● Records shown
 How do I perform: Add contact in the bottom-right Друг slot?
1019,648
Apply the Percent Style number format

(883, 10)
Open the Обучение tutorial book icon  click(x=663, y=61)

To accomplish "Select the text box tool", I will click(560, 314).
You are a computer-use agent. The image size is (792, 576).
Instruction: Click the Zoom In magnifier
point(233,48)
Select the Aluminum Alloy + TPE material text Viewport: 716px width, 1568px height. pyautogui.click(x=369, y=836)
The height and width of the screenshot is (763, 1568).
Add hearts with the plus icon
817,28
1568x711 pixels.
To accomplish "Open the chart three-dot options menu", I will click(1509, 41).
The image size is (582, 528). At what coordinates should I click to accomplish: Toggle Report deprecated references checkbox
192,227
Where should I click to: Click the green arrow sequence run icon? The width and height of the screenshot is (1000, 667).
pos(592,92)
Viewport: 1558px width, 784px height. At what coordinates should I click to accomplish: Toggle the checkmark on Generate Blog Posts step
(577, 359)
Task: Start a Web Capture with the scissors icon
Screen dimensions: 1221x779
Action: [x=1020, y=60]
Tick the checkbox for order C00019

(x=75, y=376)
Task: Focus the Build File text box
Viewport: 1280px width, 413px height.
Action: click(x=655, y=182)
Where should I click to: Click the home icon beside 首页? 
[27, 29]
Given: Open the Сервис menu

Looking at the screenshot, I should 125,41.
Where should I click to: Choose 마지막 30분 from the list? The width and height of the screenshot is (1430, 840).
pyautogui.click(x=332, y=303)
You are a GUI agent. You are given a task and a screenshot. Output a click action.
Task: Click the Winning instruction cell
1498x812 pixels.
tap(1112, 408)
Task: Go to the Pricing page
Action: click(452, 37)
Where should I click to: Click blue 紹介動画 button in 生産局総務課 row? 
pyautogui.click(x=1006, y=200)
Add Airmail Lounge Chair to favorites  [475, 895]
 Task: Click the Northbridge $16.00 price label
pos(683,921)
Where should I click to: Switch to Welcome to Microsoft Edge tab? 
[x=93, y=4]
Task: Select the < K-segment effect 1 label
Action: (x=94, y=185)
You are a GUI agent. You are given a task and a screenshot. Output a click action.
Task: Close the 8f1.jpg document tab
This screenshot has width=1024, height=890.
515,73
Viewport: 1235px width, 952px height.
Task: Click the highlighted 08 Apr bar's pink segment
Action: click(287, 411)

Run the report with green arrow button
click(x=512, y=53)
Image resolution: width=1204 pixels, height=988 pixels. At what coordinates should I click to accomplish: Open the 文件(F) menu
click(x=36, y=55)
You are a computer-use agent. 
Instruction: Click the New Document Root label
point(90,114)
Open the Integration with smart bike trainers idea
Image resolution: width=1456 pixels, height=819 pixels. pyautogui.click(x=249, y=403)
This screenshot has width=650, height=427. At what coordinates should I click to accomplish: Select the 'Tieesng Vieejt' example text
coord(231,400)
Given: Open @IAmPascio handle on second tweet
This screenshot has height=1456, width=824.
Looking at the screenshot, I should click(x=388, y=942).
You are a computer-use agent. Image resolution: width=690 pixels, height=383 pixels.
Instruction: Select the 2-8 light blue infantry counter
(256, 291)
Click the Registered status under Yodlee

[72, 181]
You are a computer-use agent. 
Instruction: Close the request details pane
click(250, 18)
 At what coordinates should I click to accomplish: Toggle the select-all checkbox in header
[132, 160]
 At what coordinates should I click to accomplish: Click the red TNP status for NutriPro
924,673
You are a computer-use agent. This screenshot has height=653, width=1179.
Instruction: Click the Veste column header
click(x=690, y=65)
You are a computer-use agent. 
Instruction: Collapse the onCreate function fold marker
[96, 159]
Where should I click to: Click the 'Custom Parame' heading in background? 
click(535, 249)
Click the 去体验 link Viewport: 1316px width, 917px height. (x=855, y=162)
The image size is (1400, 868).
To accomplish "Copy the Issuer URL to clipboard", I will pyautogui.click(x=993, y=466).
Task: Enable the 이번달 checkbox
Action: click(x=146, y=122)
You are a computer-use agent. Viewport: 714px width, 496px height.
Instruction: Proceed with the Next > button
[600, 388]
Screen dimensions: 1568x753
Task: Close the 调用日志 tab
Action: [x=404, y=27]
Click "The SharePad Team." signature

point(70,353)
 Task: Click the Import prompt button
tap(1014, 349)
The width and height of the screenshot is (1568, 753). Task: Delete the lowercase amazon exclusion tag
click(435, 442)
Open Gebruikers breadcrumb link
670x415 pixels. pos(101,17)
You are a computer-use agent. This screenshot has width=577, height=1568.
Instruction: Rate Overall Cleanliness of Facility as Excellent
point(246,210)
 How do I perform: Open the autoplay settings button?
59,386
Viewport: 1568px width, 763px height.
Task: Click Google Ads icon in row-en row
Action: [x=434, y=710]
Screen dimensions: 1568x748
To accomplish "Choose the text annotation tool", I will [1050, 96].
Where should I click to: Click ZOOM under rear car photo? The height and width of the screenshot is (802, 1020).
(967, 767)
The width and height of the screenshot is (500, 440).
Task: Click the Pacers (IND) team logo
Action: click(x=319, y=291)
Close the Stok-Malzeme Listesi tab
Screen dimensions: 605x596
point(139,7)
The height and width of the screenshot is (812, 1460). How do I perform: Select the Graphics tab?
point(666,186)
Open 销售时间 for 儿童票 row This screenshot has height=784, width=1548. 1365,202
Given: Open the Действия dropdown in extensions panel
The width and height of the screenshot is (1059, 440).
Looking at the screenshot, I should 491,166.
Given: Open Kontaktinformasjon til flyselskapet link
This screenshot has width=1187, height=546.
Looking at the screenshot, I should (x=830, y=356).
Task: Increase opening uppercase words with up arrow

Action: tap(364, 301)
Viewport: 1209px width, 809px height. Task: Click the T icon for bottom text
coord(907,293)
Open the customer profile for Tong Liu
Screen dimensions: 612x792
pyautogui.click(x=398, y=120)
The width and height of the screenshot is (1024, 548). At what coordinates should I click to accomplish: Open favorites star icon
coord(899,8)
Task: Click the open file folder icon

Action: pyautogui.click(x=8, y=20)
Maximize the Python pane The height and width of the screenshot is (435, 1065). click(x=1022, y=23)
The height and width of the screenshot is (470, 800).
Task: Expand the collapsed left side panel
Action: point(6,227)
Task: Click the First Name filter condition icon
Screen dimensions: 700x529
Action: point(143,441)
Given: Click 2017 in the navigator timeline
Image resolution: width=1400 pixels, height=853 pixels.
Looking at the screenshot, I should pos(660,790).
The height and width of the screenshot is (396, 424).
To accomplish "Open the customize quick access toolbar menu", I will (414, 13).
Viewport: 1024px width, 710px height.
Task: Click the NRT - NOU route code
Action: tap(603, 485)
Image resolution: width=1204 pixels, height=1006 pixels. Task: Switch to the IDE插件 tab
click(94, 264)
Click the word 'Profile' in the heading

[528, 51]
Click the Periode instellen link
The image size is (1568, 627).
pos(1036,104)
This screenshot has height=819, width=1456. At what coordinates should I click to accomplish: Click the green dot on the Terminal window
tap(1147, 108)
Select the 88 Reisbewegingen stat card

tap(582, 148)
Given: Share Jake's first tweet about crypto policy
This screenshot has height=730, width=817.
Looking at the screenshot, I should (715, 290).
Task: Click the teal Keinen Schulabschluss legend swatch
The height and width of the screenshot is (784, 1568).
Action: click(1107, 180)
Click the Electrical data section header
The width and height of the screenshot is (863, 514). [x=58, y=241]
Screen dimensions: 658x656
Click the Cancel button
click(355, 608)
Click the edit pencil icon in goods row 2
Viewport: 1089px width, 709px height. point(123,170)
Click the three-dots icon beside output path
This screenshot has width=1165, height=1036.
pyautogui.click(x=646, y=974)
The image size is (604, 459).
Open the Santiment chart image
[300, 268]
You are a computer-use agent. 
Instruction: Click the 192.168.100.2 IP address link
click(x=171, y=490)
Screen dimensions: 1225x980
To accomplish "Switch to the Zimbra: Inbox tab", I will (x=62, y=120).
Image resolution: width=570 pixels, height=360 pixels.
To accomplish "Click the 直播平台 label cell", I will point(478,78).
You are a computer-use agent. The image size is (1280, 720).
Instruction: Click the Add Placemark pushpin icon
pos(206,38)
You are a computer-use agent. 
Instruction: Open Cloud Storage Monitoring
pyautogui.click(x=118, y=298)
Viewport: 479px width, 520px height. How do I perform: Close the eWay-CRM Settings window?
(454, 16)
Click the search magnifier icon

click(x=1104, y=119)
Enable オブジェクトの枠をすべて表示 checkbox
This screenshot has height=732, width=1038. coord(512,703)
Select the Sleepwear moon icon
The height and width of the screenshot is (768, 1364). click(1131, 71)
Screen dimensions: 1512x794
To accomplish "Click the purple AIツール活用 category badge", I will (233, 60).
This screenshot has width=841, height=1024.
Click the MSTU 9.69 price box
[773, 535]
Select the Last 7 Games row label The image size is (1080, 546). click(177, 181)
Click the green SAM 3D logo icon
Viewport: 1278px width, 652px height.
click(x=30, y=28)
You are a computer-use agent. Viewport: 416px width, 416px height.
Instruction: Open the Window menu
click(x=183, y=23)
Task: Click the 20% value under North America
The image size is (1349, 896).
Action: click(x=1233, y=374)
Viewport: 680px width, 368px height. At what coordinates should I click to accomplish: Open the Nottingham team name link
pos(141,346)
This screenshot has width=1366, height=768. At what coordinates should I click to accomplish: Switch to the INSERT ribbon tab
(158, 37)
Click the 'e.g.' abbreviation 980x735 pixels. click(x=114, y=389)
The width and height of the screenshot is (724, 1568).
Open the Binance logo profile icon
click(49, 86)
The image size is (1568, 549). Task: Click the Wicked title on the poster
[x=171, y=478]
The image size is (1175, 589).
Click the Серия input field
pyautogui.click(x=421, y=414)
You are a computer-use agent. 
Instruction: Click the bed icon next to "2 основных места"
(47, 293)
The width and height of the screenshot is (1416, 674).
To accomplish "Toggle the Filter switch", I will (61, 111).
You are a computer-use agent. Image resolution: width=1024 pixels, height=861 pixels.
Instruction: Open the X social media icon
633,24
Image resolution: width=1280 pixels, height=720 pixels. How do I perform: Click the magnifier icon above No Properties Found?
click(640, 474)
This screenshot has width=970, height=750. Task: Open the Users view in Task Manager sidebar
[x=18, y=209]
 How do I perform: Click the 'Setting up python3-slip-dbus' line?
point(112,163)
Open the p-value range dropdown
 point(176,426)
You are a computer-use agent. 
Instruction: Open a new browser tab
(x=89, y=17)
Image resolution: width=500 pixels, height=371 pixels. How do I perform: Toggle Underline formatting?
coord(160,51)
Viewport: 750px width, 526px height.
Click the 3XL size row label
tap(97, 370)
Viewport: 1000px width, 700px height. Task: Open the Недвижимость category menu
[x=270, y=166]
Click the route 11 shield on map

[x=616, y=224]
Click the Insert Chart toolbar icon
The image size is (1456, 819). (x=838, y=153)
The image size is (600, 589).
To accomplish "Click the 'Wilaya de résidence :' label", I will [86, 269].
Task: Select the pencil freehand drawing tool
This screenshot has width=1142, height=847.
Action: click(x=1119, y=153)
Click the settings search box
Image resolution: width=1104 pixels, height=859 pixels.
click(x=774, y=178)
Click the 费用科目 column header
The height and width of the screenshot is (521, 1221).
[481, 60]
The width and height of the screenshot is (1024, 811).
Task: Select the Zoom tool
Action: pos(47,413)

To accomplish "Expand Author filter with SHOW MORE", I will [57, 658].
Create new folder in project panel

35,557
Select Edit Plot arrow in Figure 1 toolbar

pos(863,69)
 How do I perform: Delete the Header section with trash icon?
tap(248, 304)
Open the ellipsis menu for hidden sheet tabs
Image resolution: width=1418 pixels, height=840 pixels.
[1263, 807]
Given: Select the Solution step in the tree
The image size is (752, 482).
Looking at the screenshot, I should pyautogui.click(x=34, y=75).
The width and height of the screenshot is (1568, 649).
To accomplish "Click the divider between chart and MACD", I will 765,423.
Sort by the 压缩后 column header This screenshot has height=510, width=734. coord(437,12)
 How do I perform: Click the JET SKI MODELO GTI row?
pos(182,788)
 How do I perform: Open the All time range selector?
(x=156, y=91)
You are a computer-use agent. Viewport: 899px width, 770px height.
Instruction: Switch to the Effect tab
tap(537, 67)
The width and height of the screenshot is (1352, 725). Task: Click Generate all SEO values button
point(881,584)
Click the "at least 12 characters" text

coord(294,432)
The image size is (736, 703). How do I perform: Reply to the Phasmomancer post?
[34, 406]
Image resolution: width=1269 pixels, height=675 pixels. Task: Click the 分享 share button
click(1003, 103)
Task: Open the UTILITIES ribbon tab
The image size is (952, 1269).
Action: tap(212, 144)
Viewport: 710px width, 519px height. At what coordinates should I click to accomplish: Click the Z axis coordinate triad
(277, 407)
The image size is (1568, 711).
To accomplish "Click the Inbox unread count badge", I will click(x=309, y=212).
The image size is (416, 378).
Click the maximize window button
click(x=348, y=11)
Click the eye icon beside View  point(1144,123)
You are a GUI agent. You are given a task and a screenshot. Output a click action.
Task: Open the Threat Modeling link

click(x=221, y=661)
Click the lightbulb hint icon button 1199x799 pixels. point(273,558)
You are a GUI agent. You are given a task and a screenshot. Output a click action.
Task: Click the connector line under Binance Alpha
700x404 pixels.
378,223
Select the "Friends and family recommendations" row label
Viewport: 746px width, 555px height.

● Prompt
Reproduce the records above word for word, from the line containing "How do I perform: Click the JET" through the line containing "point(881,584)".

● Reply
 How do I perform: Click the JET SKI MODELO GTI row?
pos(182,788)
 How do I perform: Open the All time range selector?
(x=156, y=91)
You are a computer-use agent. Viewport: 899px width, 770px height.
Instruction: Switch to the Effect tab
tap(537, 67)
The width and height of the screenshot is (1352, 725). Task: Click Generate all SEO values button
point(881,584)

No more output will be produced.